*Task description*:
Lay out as a numbered list the lines of the records that run from the line containing "1381x486 pixels. At" through the end of the records, omitting any blank lines.

*Materials provided*:
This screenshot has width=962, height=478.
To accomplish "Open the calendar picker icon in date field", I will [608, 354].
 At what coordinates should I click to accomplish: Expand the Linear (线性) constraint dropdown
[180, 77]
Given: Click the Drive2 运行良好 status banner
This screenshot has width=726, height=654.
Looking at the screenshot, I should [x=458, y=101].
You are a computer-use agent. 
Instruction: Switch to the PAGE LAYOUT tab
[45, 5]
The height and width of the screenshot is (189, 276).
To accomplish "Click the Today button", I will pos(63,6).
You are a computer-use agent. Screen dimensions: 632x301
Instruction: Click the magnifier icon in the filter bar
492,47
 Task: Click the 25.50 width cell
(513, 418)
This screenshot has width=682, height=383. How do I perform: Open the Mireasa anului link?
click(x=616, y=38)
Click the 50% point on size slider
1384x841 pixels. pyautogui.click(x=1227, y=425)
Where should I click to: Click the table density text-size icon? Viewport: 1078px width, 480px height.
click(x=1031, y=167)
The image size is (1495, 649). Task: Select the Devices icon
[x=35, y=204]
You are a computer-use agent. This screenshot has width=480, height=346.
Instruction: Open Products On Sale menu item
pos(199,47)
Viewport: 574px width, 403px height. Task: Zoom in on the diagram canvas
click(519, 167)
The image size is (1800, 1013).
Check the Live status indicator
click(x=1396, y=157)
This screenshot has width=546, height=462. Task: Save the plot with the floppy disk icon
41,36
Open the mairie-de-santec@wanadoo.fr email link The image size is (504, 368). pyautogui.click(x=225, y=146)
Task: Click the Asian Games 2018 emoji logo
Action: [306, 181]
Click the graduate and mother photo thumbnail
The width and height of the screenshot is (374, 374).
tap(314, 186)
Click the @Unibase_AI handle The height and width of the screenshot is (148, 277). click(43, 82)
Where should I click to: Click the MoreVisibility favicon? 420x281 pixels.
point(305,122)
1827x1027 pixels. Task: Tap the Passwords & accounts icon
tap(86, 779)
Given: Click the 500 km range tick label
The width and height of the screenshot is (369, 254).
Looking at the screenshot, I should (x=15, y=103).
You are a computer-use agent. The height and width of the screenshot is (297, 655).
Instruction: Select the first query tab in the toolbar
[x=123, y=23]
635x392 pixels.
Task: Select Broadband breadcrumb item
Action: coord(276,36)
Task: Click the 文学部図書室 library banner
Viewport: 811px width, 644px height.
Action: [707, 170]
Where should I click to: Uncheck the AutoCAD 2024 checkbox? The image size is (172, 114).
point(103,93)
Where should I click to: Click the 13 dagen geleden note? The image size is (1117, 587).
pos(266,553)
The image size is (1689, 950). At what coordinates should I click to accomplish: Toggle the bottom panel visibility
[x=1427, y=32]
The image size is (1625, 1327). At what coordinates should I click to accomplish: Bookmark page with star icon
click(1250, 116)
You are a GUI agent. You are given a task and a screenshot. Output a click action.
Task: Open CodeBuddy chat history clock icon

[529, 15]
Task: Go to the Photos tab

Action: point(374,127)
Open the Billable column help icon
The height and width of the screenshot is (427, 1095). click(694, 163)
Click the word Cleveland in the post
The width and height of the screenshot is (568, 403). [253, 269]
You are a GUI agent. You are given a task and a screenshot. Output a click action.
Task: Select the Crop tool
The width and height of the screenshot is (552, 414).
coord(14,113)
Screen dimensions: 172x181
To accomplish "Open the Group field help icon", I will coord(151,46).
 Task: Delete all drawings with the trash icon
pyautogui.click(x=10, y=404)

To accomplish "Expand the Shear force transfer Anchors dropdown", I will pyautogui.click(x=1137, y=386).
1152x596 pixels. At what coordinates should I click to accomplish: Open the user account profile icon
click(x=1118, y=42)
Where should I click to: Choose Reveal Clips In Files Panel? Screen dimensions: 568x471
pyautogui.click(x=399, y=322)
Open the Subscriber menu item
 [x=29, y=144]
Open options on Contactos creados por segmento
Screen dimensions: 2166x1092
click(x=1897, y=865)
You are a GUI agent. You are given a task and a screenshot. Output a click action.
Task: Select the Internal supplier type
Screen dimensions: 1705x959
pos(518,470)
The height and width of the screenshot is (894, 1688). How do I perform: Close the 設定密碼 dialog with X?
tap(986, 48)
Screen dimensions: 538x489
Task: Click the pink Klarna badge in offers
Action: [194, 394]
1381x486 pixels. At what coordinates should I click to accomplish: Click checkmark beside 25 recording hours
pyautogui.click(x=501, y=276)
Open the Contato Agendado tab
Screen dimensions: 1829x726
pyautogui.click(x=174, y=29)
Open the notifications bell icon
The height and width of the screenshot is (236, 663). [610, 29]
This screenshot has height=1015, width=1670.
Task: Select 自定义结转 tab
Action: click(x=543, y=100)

*Written answer*:
1. 1381x486 pixels. At what coordinates should I click to accomplish: Click checkmark beside 25 recording hours
2. pyautogui.click(x=501, y=276)
3. Open the Contato Agendado tab
4. Screen dimensions: 1829x726
5. pyautogui.click(x=174, y=29)
6. Open the notifications bell icon
7. The height and width of the screenshot is (236, 663). [610, 29]
8. This screenshot has height=1015, width=1670.
9. Task: Select 自定义结转 tab
10. Action: click(x=543, y=100)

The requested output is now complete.